Pioneer Post – Becoming Our Parents

We have an old refrigerator. It’s not stainless steel, French door or bottom freezer but it has an icemaker I never hooked up because I am paranoid about hoses and connections springing leaks. Late at night, I hear this robot sound when it cycles. We fill the trays the old-fashioned way from the kitchen sink, dripping water on the floor.

On a REALLY boring day, before a foray to the grocery store, a quick reconnaissance of the depths of the fridge is required. This can be scary.

The initial exploration involves probing the freezer in an attempt to ascertain potential resources. This journey though poorly lit depths, extracts various zip locked bags.
Remember the mystery meat you used to eat in the cafeteria in high school or college? Chicken breasts, fish fillets (I think) and old packages of partially consumed bacon or breakfast sausage emerge. These items don’t have handy expiration dates stamped on them. If they can be identified, would they be palatable? I don’t want to know.

Then there are various ice cream containers. The Ben and Jerry’s Karamel Sutra purchased for an intimate dinner party is now covered by a protective coating. The frosty patina is meant to preserve the flavorful bouquet of caramel and chocolate. The sorbet secured for more delicate tastes on the other hand, is a nice counterpoint to the heavily armored creation of the boys from Brooklyn. The veneer here also must be penetrated to serve.

The top two trays of ice cubes are usually in pretty good shape. They will chill the warmest Diet Coke or Pepsi Lite. The bottom tray holds dime sized chunks of ice ideal for cocktails for elves.
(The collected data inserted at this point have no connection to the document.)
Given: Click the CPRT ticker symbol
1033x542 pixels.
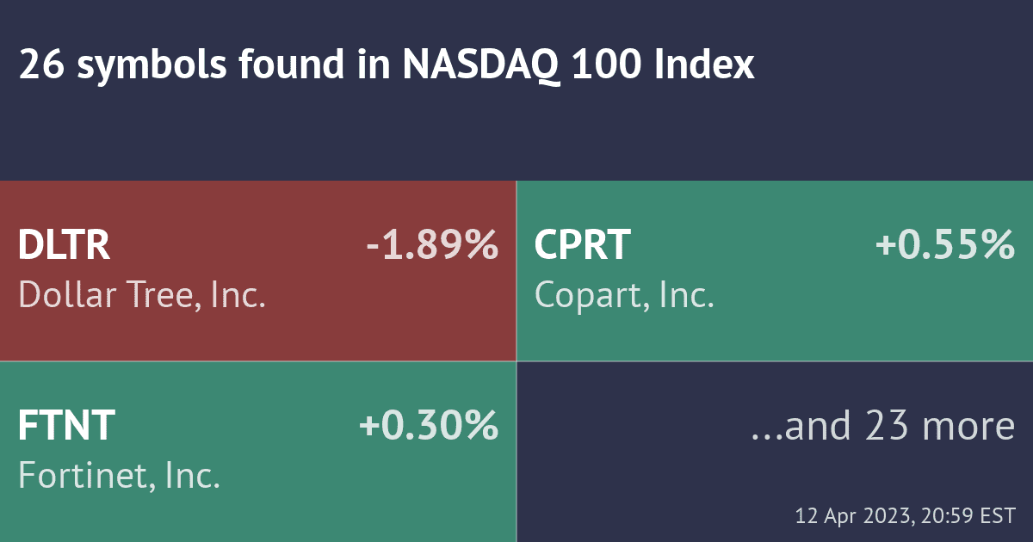Looking at the screenshot, I should click(x=583, y=246).
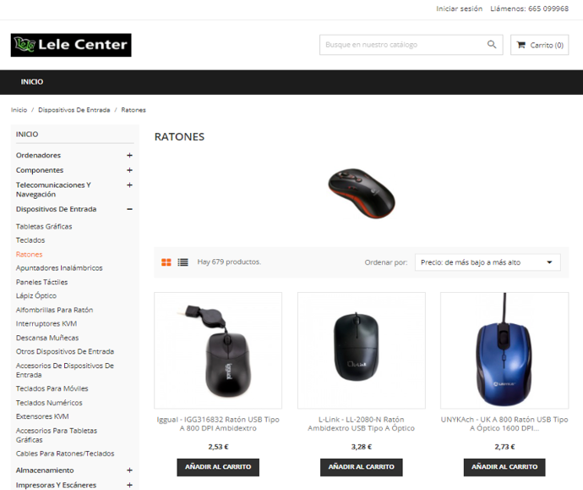Click the search magnifier icon
The image size is (583, 490).
click(x=492, y=45)
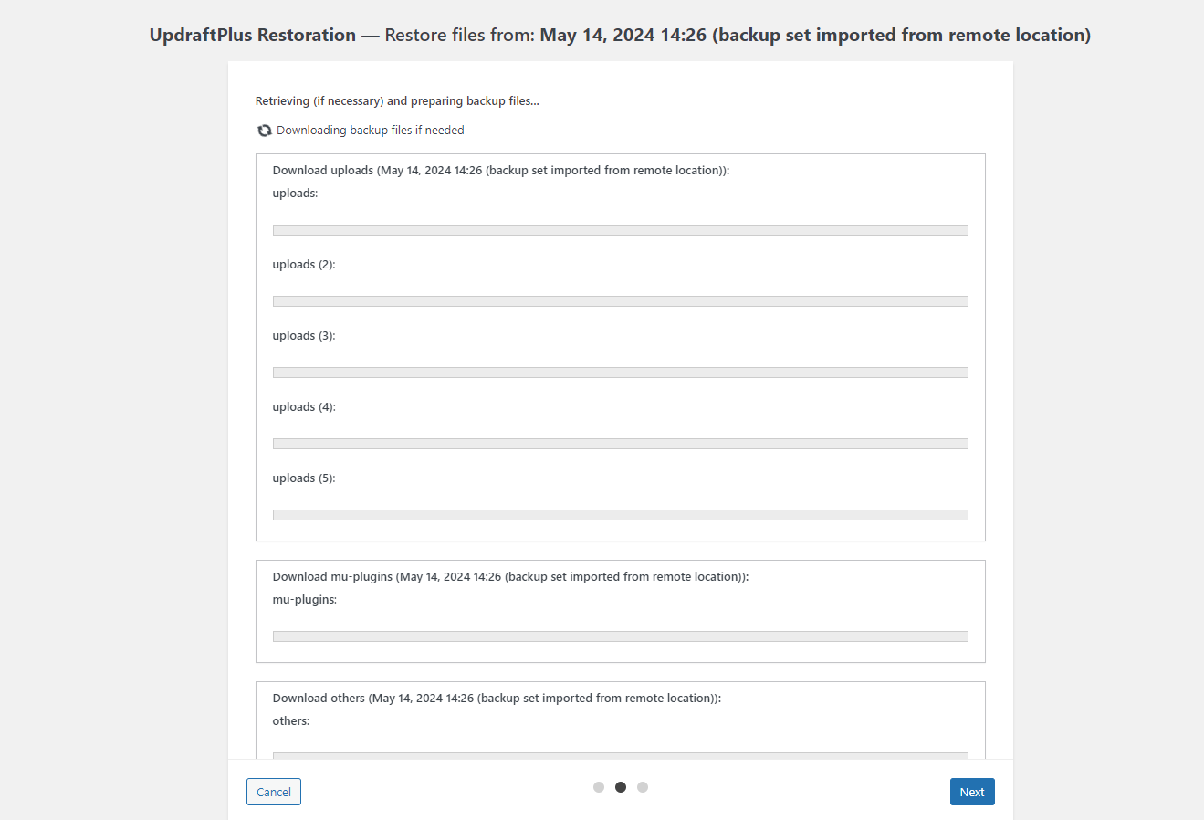The width and height of the screenshot is (1204, 820).
Task: Click the Downloading backup files if needed status
Action: 371,131
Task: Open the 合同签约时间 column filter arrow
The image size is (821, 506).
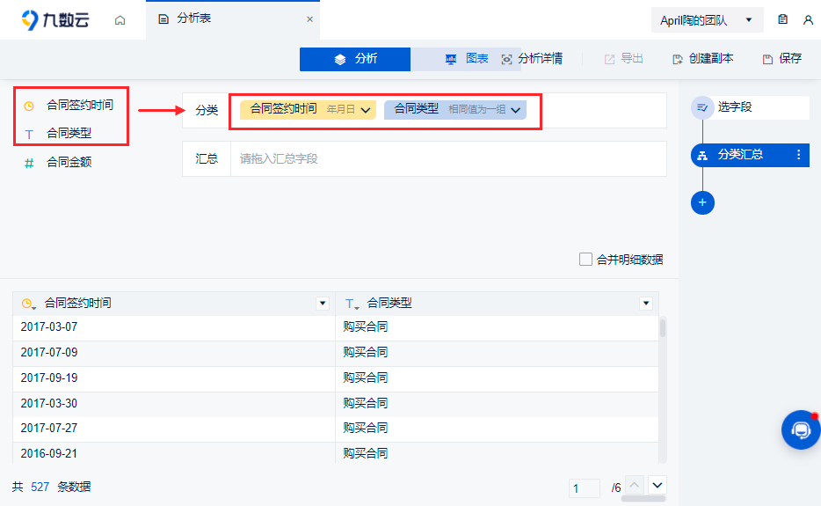Action: [323, 303]
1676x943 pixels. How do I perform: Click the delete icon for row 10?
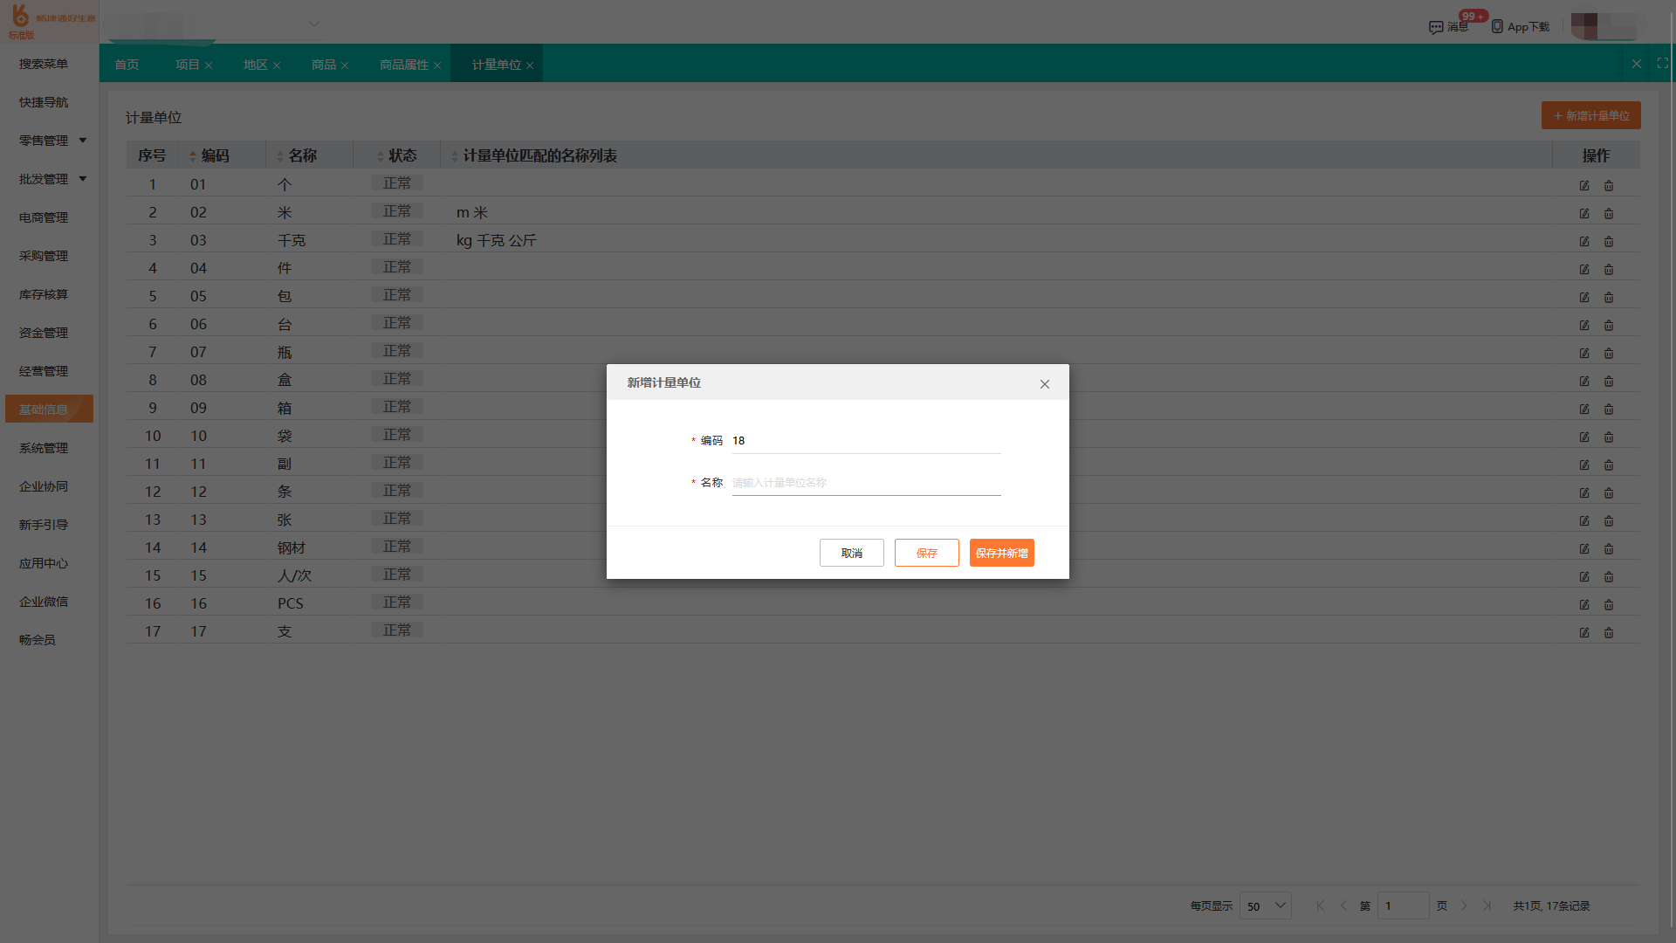coord(1610,435)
Various bread bags scattered among the debris are subjected to further exploration. We bake our own bread and when it is fresh, it is wonderful – no preservatives foul the whole-wheat taste. Unfortunately, if left on the counter too long during warm days, the bread becomes a manufacturing facility for developing antibiotics. In order to prevent this, these provisions take up residence in the freezer where they are buried. Months later, the warm, welcoming smells are long gone.

After excavating the overhead unit, it is time for a strategic tour of the beverage shelves and bins below. This is the most hazardous part of the mission.
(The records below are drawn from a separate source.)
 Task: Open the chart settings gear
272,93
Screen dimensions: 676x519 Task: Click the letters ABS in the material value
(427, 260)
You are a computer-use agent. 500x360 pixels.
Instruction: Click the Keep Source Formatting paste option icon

Beer in the back of the fridge is not the good stuff. That takes up residence in front. The space in the rear is also the resting place for flat bottles of tonic water. Those gin and tonics were really good last summer weren’t they? They share space with partially frozen prune juice carafes. I mean, it is winter after all.

It is now time to rappel down to the lower bins. Taking the less hazardous route, shuffling and rearranging the fruit bin first, reveals some fresh, some slightly dehydrated and some unidentifiable produce that may have graced a chilled glass of lemonade. Time to pitch that!
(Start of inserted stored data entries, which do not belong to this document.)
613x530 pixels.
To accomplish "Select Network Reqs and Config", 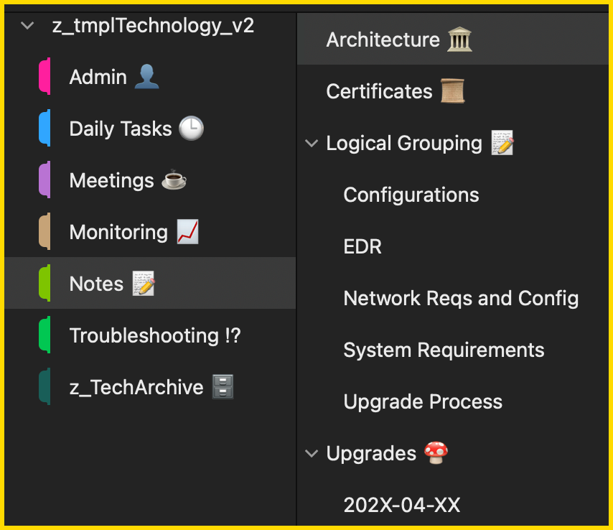I will point(460,298).
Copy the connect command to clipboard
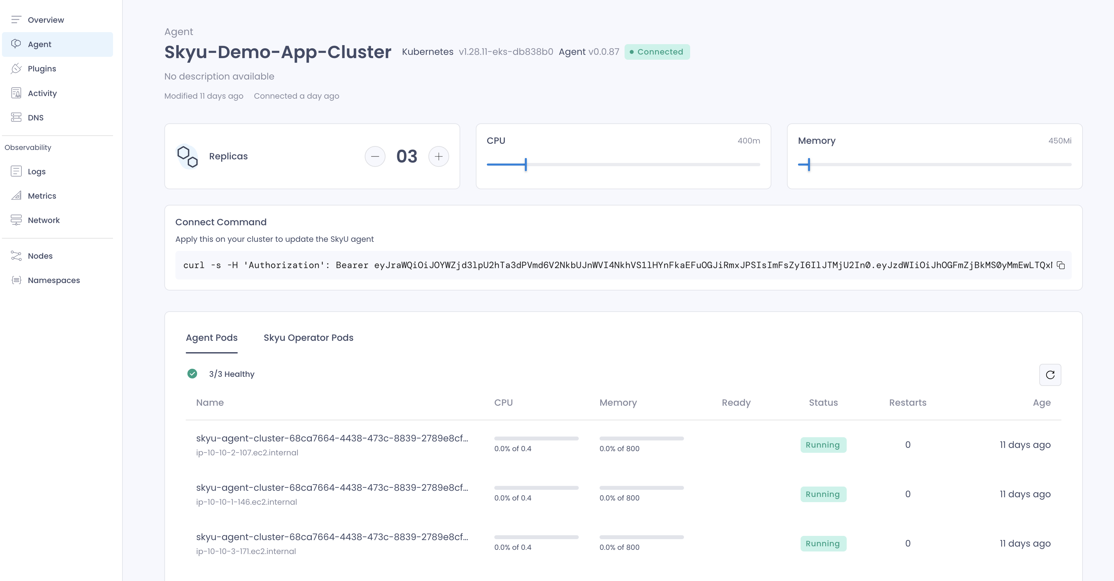1114x581 pixels. [x=1060, y=265]
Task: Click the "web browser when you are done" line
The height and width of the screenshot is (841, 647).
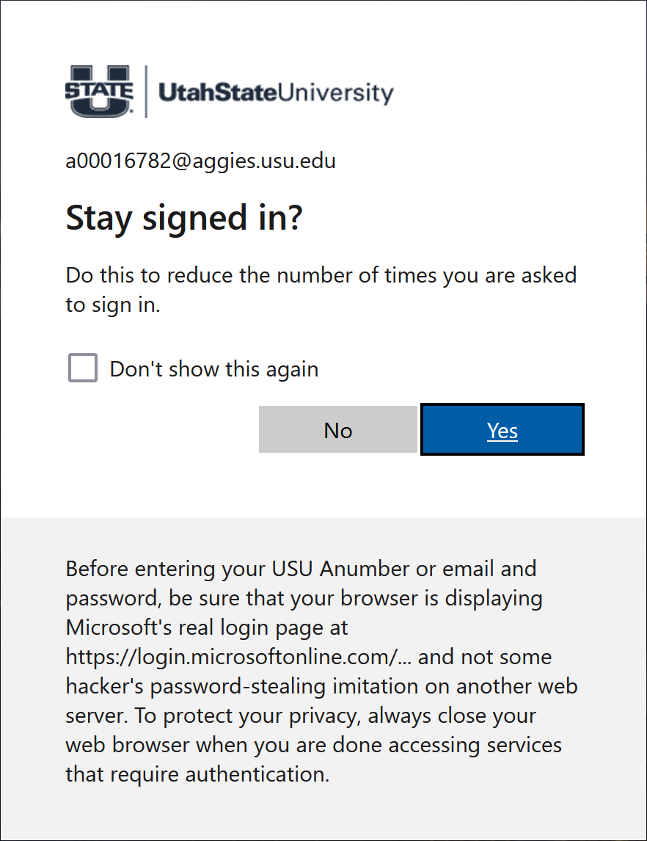Action: 313,745
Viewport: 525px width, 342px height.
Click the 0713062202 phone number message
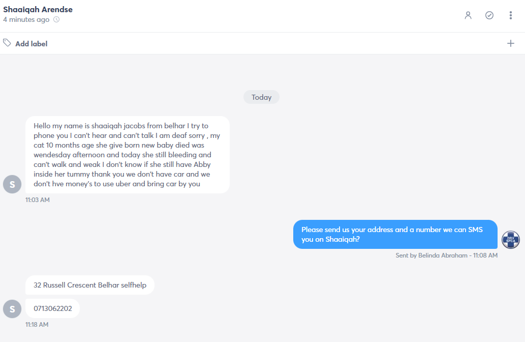[52, 308]
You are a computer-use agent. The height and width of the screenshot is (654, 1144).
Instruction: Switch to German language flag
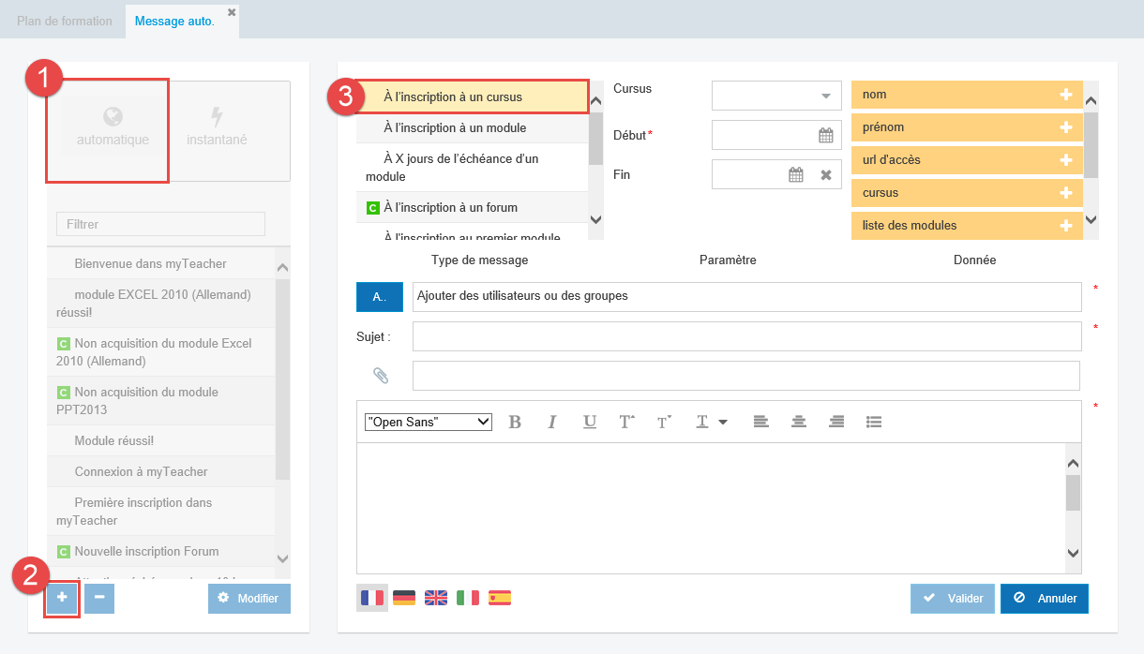tap(404, 598)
A lateral sashay to the veggie bin reveals more desiccated occupants, along with flaccid celery, white rimed carrots and peppers and zucchinis with no backbone. My god it’s been a long time since I was down here! With this done, the grocery list can be updated and the next adventure in commodity purchasing undertaken.

Years ago, my wife and I undertook a similar foray when we decided to clean her parent’s big chest freezer in the basement. We sorted the various packages, laying them on the floor in the rec room, reclassified and tossed the unusable. At one point, we came across four or five Virginia Slims cigarettes tucked in amongst the standing rib roasts. Giggling, we extracted them from the frost at the bottom and concluded they were there, preserved in perpetuity in case there was a nuclear holocaust.

When I look at the stuff that emerges from our fridge now, my only conclusion is that we have become our parents. Who da thunk?